The vertices of the triangle are the points where two of the lines intersect. We find these by looking for points that appear in the lists for two different lines.
- By comparing the points for Line (i) (0,0), (1,-1), (3,-3), (5,-5) and Line (ii) (0,0), (5,3), (10,6), we see that (0,0) is a common point. This is our first vertex, A = (0,0).
- By comparing the points for Line (i) (0,0), (1,-1), (3,-3), (5,-5) and Line (iii) (3,-3), (4,0), (5,3), we see that (3,-3) is a common point. This is our second vertex, B = (3,-3).
- By comparing the points for Line (ii) (0,0), (5,3), (10,6) and Line (iii) (3,-3), (4,0), (5,3), we see that (5,3) is a common point. This is our third vertex, C = (5,3).
So, the three vertices of the triangle are A(0,0), B(3,-3), and C(5,3).

**step6** Setting up for area calculation using the enclosing rectangle method

To find the area of the triangle with vertices A(0,0), B(3,-3), and C(5,3), we can use a method involving an enclosing rectangle. We draw a rectangle that completely covers the triangle, and then we subtract the areas of the right-angled triangles that are formed outside our main triangle but inside the rectangle.
First, let's find the smallest and largest x-coordinates and y-coordinates among our vertices:
- Smallest x-coordinate: 0 (from point A)
- Largest x-coordinate: 5 (from point C)
- Smallest y-coordinate: -3 (from point B)
- Largest y-coordinate: 3 (from point C)
This means our enclosing rectangle will stretch from x = 0 to x = 5 and from y = -3 to y = 3. The corners of this rectangle will be (0, -3), (5, -3), (5, 3), and (0, 3).
The length of the rectangle is the difference between the largest and smallest x-coordinates: $$5 - 0 = 5$$ units.
The height of the rectangle is the difference between the largest and smallest y-coordinates: $$3 - (-3) = 3 + 3 = 6$$ units.
The area of the enclosing rectangle is calculated by multiplying its length by its height: $$5 \times 6 = 30$$ square units.

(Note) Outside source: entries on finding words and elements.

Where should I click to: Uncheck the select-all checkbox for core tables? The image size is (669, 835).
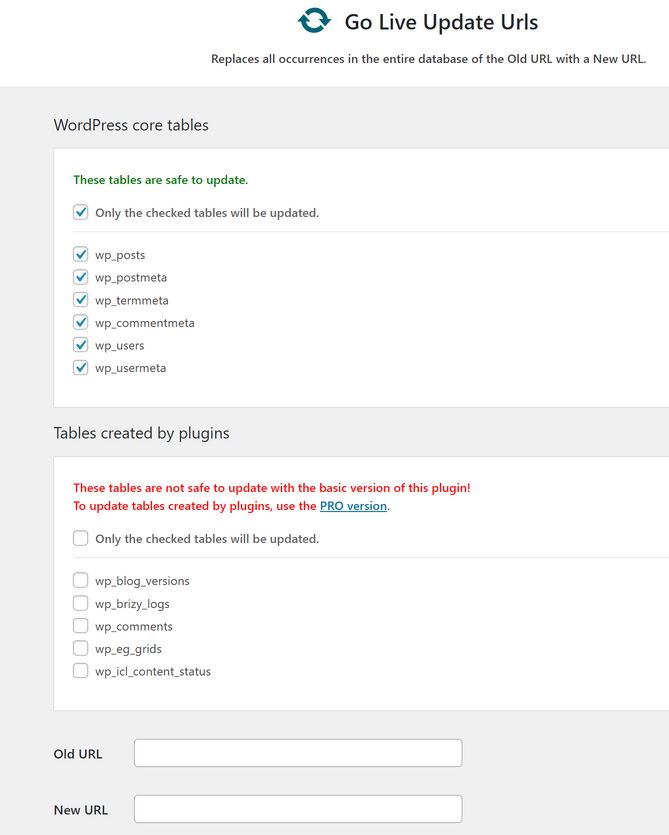click(80, 212)
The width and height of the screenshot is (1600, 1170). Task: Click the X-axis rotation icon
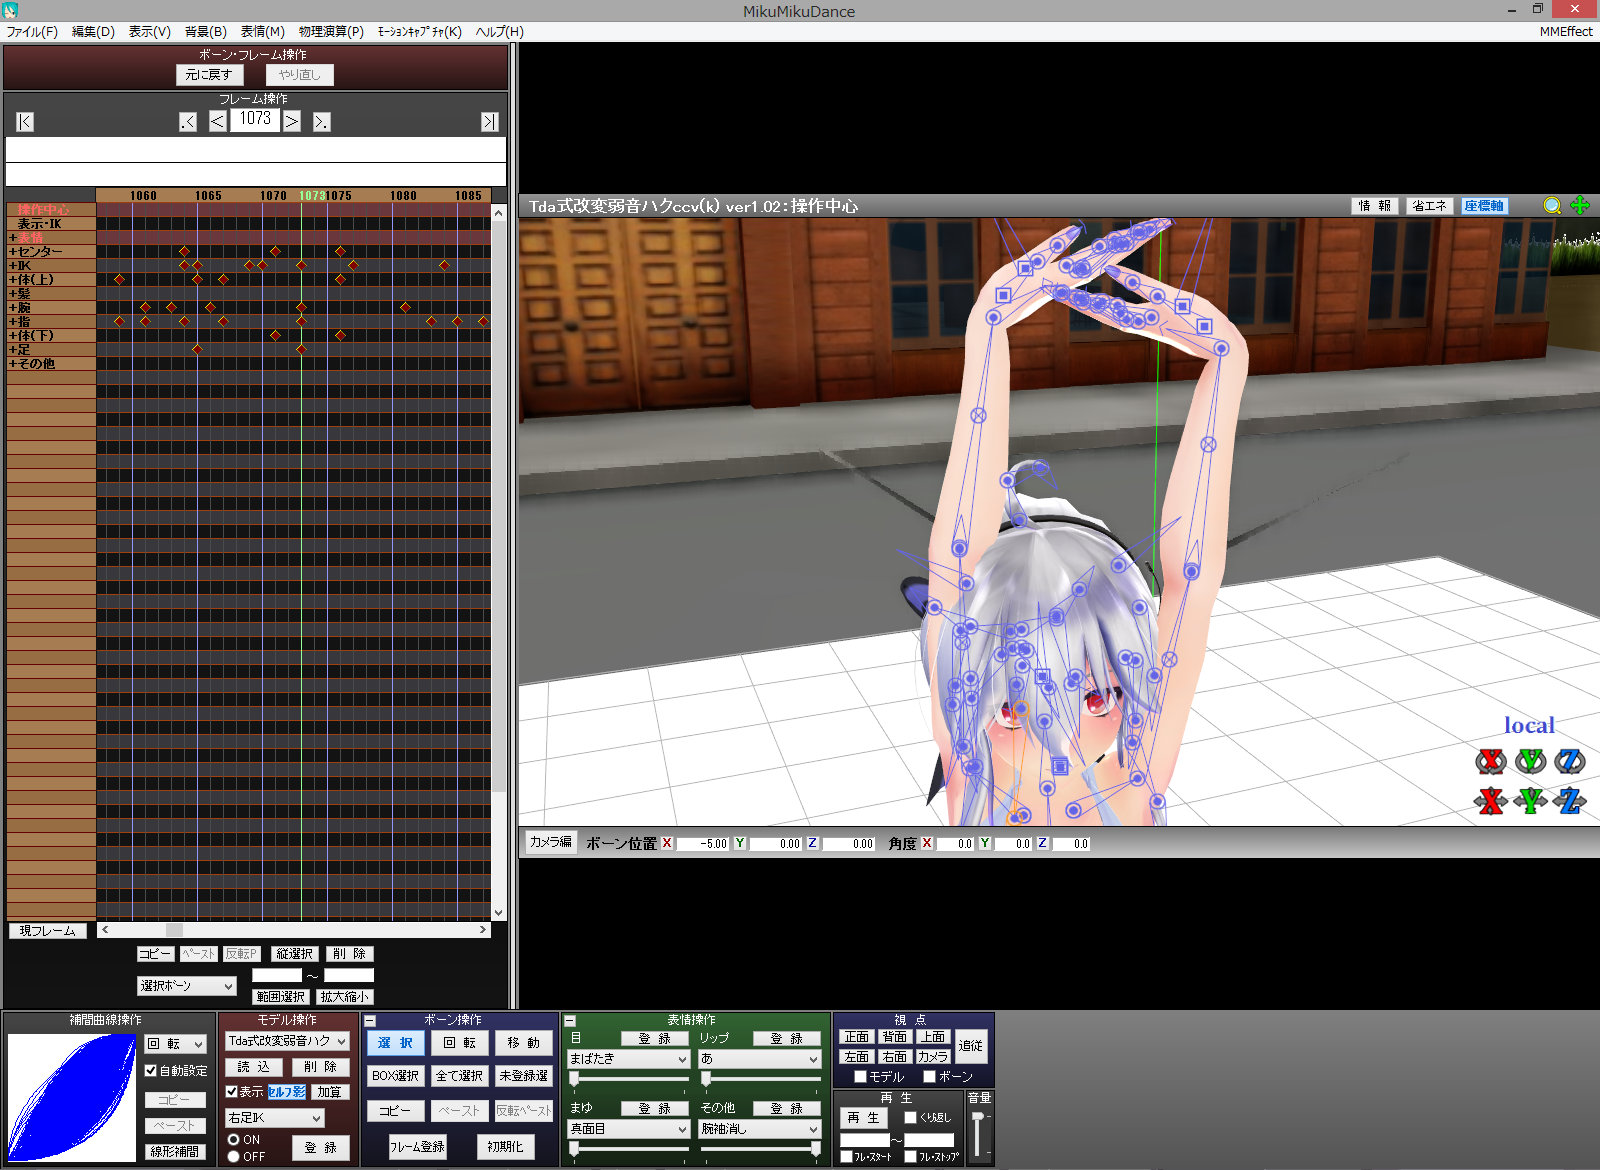1490,762
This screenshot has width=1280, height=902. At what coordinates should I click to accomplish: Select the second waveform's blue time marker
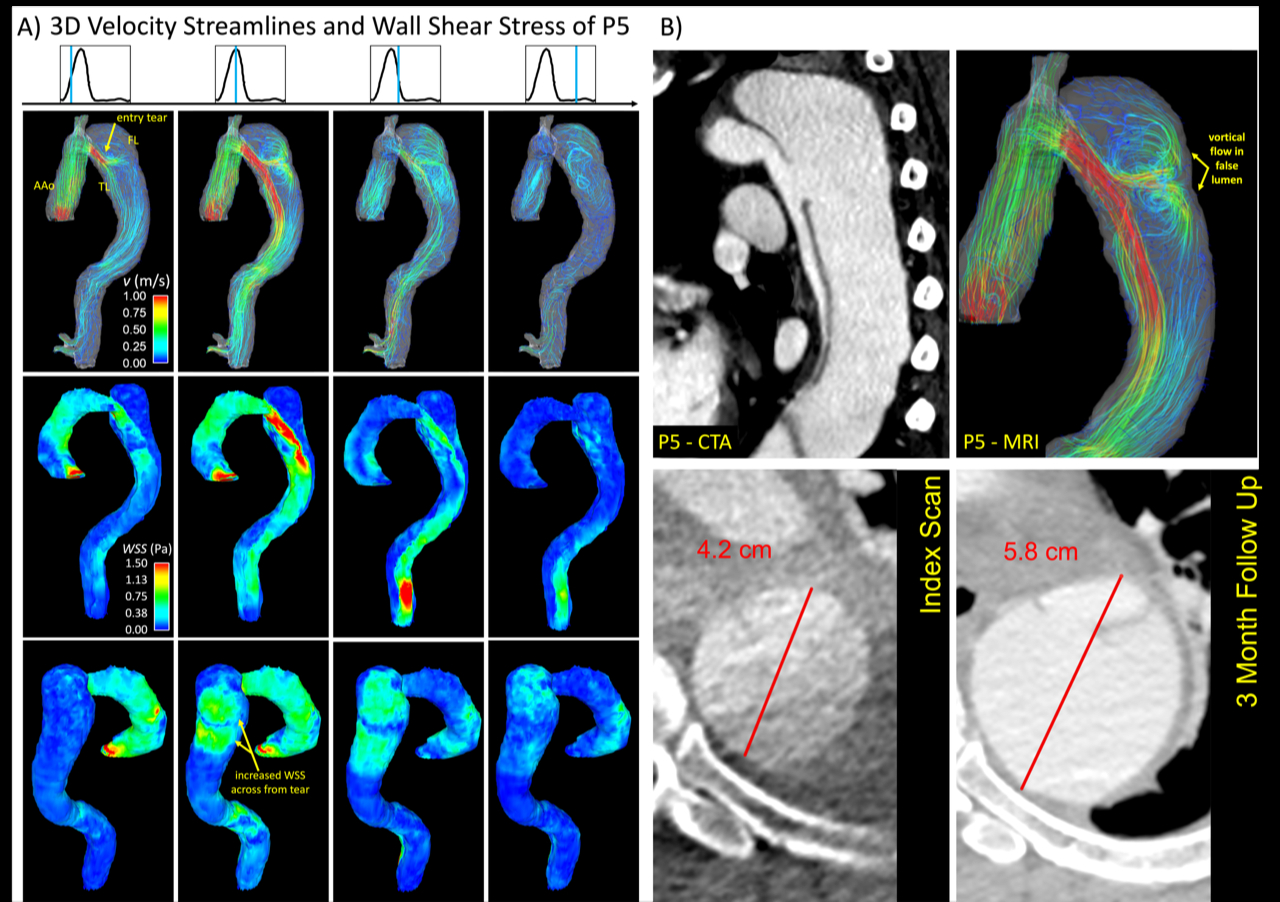[236, 74]
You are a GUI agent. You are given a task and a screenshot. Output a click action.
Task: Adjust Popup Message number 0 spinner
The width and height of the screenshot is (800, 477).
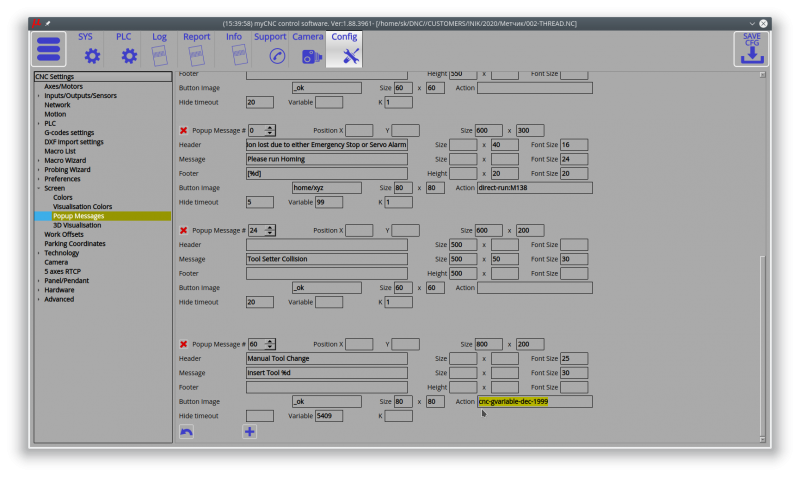pos(270,130)
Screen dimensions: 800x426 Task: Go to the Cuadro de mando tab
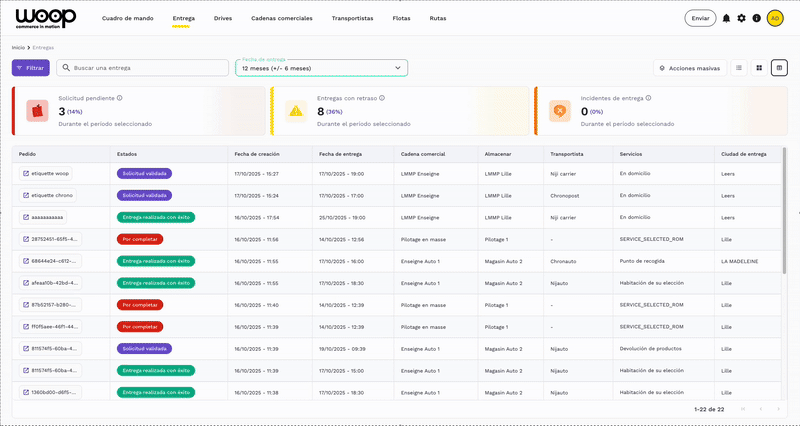[129, 18]
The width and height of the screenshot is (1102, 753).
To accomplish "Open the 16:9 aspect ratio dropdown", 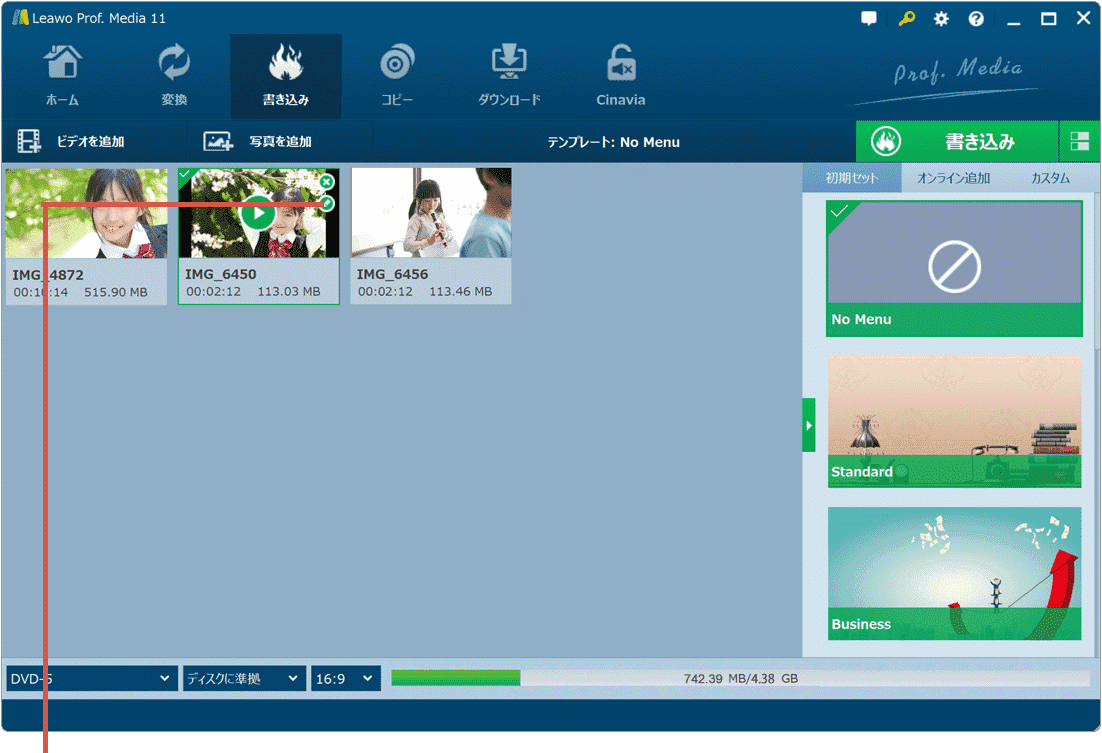I will pyautogui.click(x=345, y=679).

**step7** Calculating the areas of the surrounding right triangles

Now, we need to identify and calculate the areas of the three right-angled triangles that fill the space between our main triangle and the enclosing rectangle.
1. **Triangle 1 (bottom-left)**: This triangle is formed by vertex A(0,0), vertex B(3,-3), and the bottom-left corner of the rectangle, which is (0,-3).
- Its base runs along the x-axis from x=0 to x=3. The length of the base is $$3 - 0 = 3$$ units.
- Its height runs along the y-axis from y=-3 to y=0. The length of the height is $$0 - (-3) = 3$$ units.
- The area of Triangle 1 = $$\frac{1}{2} \times \text{base} \times \text{height} = \frac{1}{2} \times 3 \times 3 = \frac{9}{2} = 4.5$$ square units.
2. **Triangle 2 (bottom-right)**: This triangle is formed by vertex B(3,-3), vertex C(5,3), and the bottom-right corner of the rectangle, which is (5,-3).
- Its base runs along the line y=-3 from x=3 to x=5. The length of the base is $$5 - 3 = 2$$ units.
- Its height runs along the line x=5 from y=-3 to y=3. The length of the height is $$3 - (-3) = 6$$ units.
- The area of Triangle 2 = $$\frac{1}{2} \times \text{base} \times \text{height} = \frac{1}{2} \times 2 \times 6 = 6$$ square units.
3. **Triangle 3 (top-left)**: This triangle is formed by vertex A(0,0), vertex C(5,3), and the top-left corner of the rectangle, which is (0,3).
- Its base runs along the line x=0 from y=0 to y=3. The length of the base is $$3 - 0 = 3$$ units.
- Its height runs along the line y=3 from x=0 to x=5. The length of the height is $$5 - 0 = 5$$ units.
- The area of Triangle 3 = $$\frac{1}{2} \times \text{base} \times \text{height} = \frac{1}{2} \times 3 \times 5 = \frac{15}{2} = 7.5$$ square units.

**step8** Calculating the area of the triangle

Finally, to find the area of our desired triangle ABC, we subtract the sum of the areas of these three surrounding right-angled triangles from the total area of the enclosing rectangle.
First, let's sum the areas of the surrounding triangles:
Total area to subtract = Area of Triangle 1 + Area of Triangle 2 + Area of Triangle 3
Total area to subtract = $$4.5 + 6 + 7.5 = 18$$ square units.
Now, subtract this total from the rectangle's area:
Area of triangle ABC = Area of enclosing rectangle - Total area to subtract
Area of triangle ABC = $$30 - 18 = 12$$ square units.
The area of the triangle formed by the three lines is 12 square units.